* _GIVEN ENTRIES_:

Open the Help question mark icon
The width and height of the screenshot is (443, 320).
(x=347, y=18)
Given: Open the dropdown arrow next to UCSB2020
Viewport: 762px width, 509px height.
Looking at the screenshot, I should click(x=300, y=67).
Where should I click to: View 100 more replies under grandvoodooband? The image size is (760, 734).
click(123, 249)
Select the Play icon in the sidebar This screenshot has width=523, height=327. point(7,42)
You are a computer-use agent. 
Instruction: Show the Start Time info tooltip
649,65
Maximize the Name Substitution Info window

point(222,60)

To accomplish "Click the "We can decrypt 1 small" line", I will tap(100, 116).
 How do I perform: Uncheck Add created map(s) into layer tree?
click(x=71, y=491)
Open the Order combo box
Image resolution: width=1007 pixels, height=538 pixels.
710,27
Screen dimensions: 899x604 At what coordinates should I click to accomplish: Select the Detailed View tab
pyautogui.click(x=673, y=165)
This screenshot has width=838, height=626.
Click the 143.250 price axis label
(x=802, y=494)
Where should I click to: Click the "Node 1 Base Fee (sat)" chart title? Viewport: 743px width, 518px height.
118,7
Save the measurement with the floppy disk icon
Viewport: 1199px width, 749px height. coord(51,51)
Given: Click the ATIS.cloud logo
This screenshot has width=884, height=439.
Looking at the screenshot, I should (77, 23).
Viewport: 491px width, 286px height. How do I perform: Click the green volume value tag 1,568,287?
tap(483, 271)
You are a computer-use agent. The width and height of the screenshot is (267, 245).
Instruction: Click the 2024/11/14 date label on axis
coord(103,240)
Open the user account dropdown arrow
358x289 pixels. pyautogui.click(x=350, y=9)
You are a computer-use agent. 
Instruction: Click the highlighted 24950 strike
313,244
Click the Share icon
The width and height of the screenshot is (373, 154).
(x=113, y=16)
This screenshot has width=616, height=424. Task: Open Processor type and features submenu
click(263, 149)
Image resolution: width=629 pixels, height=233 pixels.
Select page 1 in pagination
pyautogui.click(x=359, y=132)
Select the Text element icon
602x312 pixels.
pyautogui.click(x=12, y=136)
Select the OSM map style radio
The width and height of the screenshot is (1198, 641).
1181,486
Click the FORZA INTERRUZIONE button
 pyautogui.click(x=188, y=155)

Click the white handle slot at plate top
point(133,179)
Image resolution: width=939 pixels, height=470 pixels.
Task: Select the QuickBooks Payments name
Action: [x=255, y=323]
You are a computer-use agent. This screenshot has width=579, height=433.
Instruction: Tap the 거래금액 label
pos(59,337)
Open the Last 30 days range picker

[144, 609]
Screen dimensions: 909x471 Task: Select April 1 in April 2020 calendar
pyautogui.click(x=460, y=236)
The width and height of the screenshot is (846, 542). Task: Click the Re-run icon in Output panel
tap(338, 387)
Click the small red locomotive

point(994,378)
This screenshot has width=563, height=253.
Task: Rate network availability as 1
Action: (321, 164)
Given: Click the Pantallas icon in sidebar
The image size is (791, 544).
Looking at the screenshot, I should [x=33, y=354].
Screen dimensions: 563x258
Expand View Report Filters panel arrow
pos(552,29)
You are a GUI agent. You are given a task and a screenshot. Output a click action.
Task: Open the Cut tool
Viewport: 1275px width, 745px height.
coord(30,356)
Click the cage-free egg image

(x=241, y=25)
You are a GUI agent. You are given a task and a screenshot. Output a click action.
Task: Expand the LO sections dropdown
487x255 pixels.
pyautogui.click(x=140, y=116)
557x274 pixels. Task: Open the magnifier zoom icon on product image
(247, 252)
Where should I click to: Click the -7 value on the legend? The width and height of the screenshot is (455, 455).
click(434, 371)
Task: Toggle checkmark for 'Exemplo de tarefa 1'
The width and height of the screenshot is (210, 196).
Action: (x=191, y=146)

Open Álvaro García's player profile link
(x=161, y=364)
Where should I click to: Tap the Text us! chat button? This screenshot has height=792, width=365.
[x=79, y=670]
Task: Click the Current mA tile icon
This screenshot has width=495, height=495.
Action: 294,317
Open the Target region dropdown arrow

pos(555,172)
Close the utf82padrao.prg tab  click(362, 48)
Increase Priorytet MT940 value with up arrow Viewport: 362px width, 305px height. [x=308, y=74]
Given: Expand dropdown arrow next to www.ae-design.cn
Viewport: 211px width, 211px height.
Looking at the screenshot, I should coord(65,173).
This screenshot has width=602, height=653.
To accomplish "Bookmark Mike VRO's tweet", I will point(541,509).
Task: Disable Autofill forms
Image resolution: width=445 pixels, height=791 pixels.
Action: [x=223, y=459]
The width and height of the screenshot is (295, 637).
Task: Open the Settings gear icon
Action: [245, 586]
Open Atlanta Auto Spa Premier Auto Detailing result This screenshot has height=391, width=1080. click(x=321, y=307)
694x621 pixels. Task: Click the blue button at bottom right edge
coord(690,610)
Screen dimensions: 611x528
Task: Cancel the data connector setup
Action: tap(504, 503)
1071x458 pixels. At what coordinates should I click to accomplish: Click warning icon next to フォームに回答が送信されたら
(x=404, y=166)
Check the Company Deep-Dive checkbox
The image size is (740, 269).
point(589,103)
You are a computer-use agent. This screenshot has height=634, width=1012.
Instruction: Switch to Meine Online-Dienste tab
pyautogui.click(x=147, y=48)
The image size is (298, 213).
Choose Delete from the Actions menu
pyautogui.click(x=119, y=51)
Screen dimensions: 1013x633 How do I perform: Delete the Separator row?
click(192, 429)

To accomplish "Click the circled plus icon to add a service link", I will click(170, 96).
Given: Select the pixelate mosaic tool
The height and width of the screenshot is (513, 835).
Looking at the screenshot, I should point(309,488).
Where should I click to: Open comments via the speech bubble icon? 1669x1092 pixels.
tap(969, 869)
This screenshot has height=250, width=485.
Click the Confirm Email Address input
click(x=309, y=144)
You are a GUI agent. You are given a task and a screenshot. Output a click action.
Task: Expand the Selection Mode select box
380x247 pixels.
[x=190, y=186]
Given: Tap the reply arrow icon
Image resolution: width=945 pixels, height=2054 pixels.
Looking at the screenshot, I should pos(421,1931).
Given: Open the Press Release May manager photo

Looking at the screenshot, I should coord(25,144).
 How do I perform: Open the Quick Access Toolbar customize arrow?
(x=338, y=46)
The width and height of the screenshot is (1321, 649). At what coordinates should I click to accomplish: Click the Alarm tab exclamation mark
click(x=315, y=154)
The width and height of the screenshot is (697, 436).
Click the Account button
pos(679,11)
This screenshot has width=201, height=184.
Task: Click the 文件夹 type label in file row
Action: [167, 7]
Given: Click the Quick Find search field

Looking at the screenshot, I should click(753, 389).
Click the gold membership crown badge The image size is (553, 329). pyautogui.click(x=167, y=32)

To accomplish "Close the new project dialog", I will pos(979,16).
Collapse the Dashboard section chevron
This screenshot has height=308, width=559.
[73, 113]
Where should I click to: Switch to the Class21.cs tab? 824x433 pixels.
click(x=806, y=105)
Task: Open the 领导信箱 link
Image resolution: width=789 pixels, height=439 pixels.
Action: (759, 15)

* _TASK PROMPT_:
All of the data, start to finish: please output it exactly.

* _ANSWER FOR THIS EXERCISE_:
Open the Help question mark icon
The width and height of the screenshot is (443, 320).
(x=347, y=18)
Given: Open the dropdown arrow next to UCSB2020
Viewport: 762px width, 509px height.
Looking at the screenshot, I should click(x=300, y=67).
Where should I click to: View 100 more replies under grandvoodooband? The image size is (760, 734).
click(123, 249)
Select the Play icon in the sidebar This screenshot has width=523, height=327. point(7,42)
You are a computer-use agent. 
Instruction: Show the Start Time info tooltip
649,65
Maximize the Name Substitution Info window

point(222,60)

To accomplish "Click the "We can decrypt 1 small" line", I will tap(100, 116).
 How do I perform: Uncheck Add created map(s) into layer tree?
click(x=71, y=491)
Open the Order combo box
Image resolution: width=1007 pixels, height=538 pixels.
710,27
Screen dimensions: 899x604 At what coordinates should I click to accomplish: Select the Detailed View tab
pyautogui.click(x=673, y=165)
This screenshot has width=838, height=626.
Click the 143.250 price axis label
(x=802, y=494)
Where should I click to: Click the "Node 1 Base Fee (sat)" chart title? Viewport: 743px width, 518px height.
118,7
Save the measurement with the floppy disk icon
Viewport: 1199px width, 749px height. coord(51,51)
Given: Click the ATIS.cloud logo
This screenshot has width=884, height=439.
Looking at the screenshot, I should (77, 23).
Viewport: 491px width, 286px height. How do I perform: Click the green volume value tag 1,568,287?
tap(483, 271)
You are a computer-use agent. The width and height of the screenshot is (267, 245).
Instruction: Click the 2024/11/14 date label on axis
coord(103,240)
Open the user account dropdown arrow
358x289 pixels. pyautogui.click(x=350, y=9)
You are a computer-use agent. 
Instruction: Click the highlighted 24950 strike
313,244
Click the Share icon
The width and height of the screenshot is (373, 154).
(x=113, y=16)
This screenshot has width=616, height=424. Task: Open Processor type and features submenu
click(263, 149)
Image resolution: width=629 pixels, height=233 pixels.
Select page 1 in pagination
pyautogui.click(x=359, y=132)
Select the Text element icon
602x312 pixels.
pyautogui.click(x=12, y=136)
Select the OSM map style radio
The width and height of the screenshot is (1198, 641).
1181,486
Click the FORZA INTERRUZIONE button
 pyautogui.click(x=188, y=155)

Click the white handle slot at plate top
point(133,179)
Image resolution: width=939 pixels, height=470 pixels.
Task: Select the QuickBooks Payments name
Action: [x=255, y=323]
You are a computer-use agent. This screenshot has width=579, height=433.
Instruction: Tap the 거래금액 label
pos(59,337)
Open the Last 30 days range picker

[144, 609]
Screen dimensions: 909x471 Task: Select April 1 in April 2020 calendar
pyautogui.click(x=460, y=236)
The width and height of the screenshot is (846, 542). Task: Click the Re-run icon in Output panel
tap(338, 387)
Click the small red locomotive

point(994,378)
This screenshot has width=563, height=253.
Task: Rate network availability as 1
Action: (321, 164)
Given: Click the Pantallas icon in sidebar
The image size is (791, 544).
Looking at the screenshot, I should [x=33, y=354].
Screen dimensions: 563x258
Expand View Report Filters panel arrow
pos(552,29)
You are a GUI agent. You are given a task and a screenshot. Output a click action.
Task: Open the Cut tool
Viewport: 1275px width, 745px height.
coord(30,356)
Click the cage-free egg image

(x=241, y=25)
You are a GUI agent. You are given a task and a screenshot. Output a click action.
Task: Expand the LO sections dropdown
487x255 pixels.
pyautogui.click(x=140, y=116)
557x274 pixels. Task: Open the magnifier zoom icon on product image
(247, 252)
Where should I click to: Click the -7 value on the legend? The width and height of the screenshot is (455, 455).
click(434, 371)
Task: Toggle checkmark for 'Exemplo de tarefa 1'
The width and height of the screenshot is (210, 196).
Action: (x=191, y=146)

Open Álvaro García's player profile link
(x=161, y=364)
Where should I click to: Tap the Text us! chat button? This screenshot has height=792, width=365.
[x=79, y=670]
Task: Click the Current mA tile icon
This screenshot has width=495, height=495.
Action: 294,317
Open the Target region dropdown arrow

pos(555,172)
Close the utf82padrao.prg tab  click(362, 48)
Increase Priorytet MT940 value with up arrow Viewport: 362px width, 305px height. [x=308, y=74]
Given: Expand dropdown arrow next to www.ae-design.cn
Viewport: 211px width, 211px height.
Looking at the screenshot, I should coord(65,173).
This screenshot has width=602, height=653.
To accomplish "Bookmark Mike VRO's tweet", I will point(541,509).
Task: Disable Autofill forms
Image resolution: width=445 pixels, height=791 pixels.
Action: [x=223, y=459]
The width and height of the screenshot is (295, 637).
Task: Open the Settings gear icon
Action: [245, 586]
Open Atlanta Auto Spa Premier Auto Detailing result This screenshot has height=391, width=1080. click(x=321, y=307)
694x621 pixels. Task: Click the blue button at bottom right edge
coord(690,610)
Screen dimensions: 611x528
Task: Cancel the data connector setup
Action: tap(504, 503)
1071x458 pixels. At what coordinates should I click to accomplish: Click warning icon next to フォームに回答が送信されたら
(x=404, y=166)
Check the Company Deep-Dive checkbox
The image size is (740, 269).
point(589,103)
You are a computer-use agent. This screenshot has height=634, width=1012.
Instruction: Switch to Meine Online-Dienste tab
pyautogui.click(x=147, y=48)
The image size is (298, 213).
Choose Delete from the Actions menu
pyautogui.click(x=119, y=51)
Screen dimensions: 1013x633 How do I perform: Delete the Separator row?
click(192, 429)

To accomplish "Click the circled plus icon to add a service link", I will click(170, 96).
Given: Select the pixelate mosaic tool
The height and width of the screenshot is (513, 835).
Looking at the screenshot, I should point(309,488).
Where should I click to: Open comments via the speech bubble icon? 1669x1092 pixels.
tap(969, 869)
This screenshot has height=250, width=485.
Click the Confirm Email Address input
click(x=309, y=144)
You are a GUI agent. You are given a task and a screenshot. Output a click action.
Task: Expand the Selection Mode select box
380x247 pixels.
[x=190, y=186]
Given: Tap the reply arrow icon
Image resolution: width=945 pixels, height=2054 pixels.
Looking at the screenshot, I should pos(421,1931).
Given: Open the Press Release May manager photo

Looking at the screenshot, I should coord(25,144).
 How do I perform: Open the Quick Access Toolbar customize arrow?
(x=338, y=46)
The width and height of the screenshot is (1321, 649). At what coordinates should I click to accomplish: Click the Alarm tab exclamation mark
click(x=315, y=154)
The width and height of the screenshot is (697, 436).
Click the Account button
pos(679,11)
This screenshot has width=201, height=184.
Task: Click the 文件夹 type label in file row
Action: [167, 7]
Given: Click the Quick Find search field

Looking at the screenshot, I should click(753, 389).
Click the gold membership crown badge The image size is (553, 329). pyautogui.click(x=167, y=32)

To accomplish "Close the new project dialog", I will pos(979,16).
Collapse the Dashboard section chevron
This screenshot has height=308, width=559.
[73, 113]
Where should I click to: Switch to the Class21.cs tab? 824x433 pixels.
click(x=806, y=105)
Task: Open the 领导信箱 link
Image resolution: width=789 pixels, height=439 pixels.
Action: (759, 15)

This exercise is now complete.